Spresiano, vedono il furto in casa in diretta su telefonino

Il colpo a Visnadello mentre la famiglia era in vacanza negli Stati Uniti

Hanno assistito ai ladri che svaligiavano casa in diretta sull’app, da quella che doveva essere la vacanza negli Usa, trasformatasi purtroppo per loro in una condanna.

È quello che è successo nei giorni scorsi alla famiglia Manzan, di Visnadello di Spresiano. Marito e moglie erano partiti da poco per alcuni giorni negli Stati Uniti quando sono stati allertati dalla notifica di un’intrusione dal proprio telefonino, collegato con il sistema di videosorveglianza dell’abitazione di via XXIV Maggio a Spresiano, che aveva rilevato un ingresso in casa.

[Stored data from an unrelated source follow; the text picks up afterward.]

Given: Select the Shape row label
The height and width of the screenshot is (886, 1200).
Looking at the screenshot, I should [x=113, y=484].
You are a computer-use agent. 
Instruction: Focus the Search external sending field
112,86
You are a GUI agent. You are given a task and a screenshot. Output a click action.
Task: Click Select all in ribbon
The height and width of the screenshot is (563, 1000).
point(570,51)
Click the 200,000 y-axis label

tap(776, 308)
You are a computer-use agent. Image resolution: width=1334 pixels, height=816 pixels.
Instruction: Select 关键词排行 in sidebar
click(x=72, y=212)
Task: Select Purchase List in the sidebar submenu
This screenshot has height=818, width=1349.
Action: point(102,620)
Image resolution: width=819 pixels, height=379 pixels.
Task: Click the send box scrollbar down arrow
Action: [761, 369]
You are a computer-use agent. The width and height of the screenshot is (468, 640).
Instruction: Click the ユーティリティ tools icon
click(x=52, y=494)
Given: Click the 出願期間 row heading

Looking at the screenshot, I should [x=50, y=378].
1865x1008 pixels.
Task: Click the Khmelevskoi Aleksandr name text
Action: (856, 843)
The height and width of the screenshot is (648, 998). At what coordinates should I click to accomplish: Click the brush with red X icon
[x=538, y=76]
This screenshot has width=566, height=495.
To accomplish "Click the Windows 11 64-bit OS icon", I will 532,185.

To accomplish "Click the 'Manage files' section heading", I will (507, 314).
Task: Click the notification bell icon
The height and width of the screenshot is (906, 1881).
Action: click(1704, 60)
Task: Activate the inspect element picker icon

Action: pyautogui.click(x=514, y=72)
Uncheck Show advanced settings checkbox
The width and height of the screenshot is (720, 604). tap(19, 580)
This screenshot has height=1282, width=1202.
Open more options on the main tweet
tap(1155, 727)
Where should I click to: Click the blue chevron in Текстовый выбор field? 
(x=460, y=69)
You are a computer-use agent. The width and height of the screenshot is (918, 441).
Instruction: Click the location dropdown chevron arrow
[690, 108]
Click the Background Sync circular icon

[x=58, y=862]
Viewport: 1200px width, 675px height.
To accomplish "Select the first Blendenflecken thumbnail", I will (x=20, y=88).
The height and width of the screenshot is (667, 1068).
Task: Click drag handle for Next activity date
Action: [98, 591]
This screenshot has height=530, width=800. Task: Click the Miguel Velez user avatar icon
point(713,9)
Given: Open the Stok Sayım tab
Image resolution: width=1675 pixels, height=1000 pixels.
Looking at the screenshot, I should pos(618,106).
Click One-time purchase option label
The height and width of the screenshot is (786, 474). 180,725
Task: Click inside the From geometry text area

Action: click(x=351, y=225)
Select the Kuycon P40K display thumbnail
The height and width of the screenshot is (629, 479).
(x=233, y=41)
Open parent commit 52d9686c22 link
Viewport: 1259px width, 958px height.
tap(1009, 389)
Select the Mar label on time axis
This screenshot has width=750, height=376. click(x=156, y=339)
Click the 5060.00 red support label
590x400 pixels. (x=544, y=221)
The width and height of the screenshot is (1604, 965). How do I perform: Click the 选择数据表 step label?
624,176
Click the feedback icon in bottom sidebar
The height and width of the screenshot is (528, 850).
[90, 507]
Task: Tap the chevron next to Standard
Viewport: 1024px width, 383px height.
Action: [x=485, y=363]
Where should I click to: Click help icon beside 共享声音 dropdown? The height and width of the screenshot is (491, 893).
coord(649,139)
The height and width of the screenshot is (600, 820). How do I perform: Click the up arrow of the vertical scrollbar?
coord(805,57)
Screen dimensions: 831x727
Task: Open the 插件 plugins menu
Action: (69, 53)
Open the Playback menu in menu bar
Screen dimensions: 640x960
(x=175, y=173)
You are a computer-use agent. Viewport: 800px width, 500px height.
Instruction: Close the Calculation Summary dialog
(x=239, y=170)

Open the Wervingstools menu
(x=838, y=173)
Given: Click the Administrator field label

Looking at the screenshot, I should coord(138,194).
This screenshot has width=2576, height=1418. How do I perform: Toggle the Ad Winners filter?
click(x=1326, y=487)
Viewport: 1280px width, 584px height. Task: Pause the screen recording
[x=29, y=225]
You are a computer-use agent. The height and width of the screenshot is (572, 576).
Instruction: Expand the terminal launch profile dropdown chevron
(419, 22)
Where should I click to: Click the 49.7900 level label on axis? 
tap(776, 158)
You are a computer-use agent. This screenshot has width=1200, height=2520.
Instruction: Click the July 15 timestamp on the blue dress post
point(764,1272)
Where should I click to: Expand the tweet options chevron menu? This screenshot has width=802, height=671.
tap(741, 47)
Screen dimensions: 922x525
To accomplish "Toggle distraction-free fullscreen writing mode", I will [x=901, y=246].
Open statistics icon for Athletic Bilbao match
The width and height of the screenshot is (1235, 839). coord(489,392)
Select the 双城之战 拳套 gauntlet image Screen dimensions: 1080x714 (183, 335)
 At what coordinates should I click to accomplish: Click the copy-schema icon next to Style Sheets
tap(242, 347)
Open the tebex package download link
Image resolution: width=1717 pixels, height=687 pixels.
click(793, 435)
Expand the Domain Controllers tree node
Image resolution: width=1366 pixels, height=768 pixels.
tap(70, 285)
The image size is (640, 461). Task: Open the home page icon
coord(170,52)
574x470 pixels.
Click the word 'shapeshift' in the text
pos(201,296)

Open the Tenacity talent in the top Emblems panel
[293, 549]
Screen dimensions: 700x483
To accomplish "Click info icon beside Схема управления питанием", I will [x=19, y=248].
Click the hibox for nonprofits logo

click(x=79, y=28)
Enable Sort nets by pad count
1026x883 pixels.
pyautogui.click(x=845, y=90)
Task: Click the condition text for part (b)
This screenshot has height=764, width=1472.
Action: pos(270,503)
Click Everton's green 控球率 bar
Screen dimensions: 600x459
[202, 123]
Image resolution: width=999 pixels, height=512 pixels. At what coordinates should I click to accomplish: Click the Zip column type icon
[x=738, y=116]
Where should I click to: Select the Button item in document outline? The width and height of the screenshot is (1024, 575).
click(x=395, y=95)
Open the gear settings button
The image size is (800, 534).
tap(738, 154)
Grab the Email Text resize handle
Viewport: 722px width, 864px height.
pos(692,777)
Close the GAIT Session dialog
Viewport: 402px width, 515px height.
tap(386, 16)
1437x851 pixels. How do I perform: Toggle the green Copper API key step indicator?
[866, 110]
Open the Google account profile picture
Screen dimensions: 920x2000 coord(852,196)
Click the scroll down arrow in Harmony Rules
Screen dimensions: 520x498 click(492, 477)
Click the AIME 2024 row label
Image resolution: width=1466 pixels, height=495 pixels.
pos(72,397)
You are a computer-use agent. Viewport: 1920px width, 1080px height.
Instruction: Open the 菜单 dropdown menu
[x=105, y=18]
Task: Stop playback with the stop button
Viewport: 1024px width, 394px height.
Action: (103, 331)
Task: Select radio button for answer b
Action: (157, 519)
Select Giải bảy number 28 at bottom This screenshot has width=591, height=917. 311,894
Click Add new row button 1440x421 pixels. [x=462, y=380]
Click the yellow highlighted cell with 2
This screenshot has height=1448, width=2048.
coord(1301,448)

Di lì hanno fatto accesso alle videocamere e visto i ladri che si muovevano nell’appartamento rovistando tra i mobili delle varie stanze.

Come un film, solo che era casa loro. Dall’altra parte del mondo hanno provato a contattare i carabinieri ma si è rivelata un’operazione complessa se non impossibile, così hanno contattato un familiare, spiegandogli quello che stava avvenendo proprio in quei minuti e pregandolo di chiamare i carabinieri, arrivati di lì a poco, ma quando i ladri erano ormai scappati a bordo di una vettura blu, inquadrata anch’essa dalle videocamere. «Hanno prima girato una videocamera esterna, poi schiumato l’allarme perché non suonasse» racconta Riccardo Manzan.

I ladri sono fuggiti con un bottino indicativo di 20.000 euro, ma il conto si potrà fare solo al rientro dalla vacanza ormai rovinata.

Ladri in azione non solo nell’hinterland ma anche alle porte di Treviso. Ben cinque i furti massi a segno negli ultimi mesi nel condominio Carlo Albero di viale IV Novembre, forse utilizzando la tecnica del “topolino”, piccolo strumento che permette di aprire le porte forzando la serratura ma senza lasciare tracce. L’anno scorso decine i colpi fatti con questa tecnica.

Al Carlo Alberto gli ultimi pochi giorni fa. «Non ci sono segni di forzature sulla porta», racconta una residente derubata, Morena Ocretti, «l’appartamento completamente a soqquadro. A un vicino hanno trovato e forzato anche una cassetta di sicurezza, a un altro controllato tutta la casa prima si uscire a mani vuote. «Pensavo di essere al sicuro perché vivevo al quarto piano» racconta la Ocretti, «non è bastato».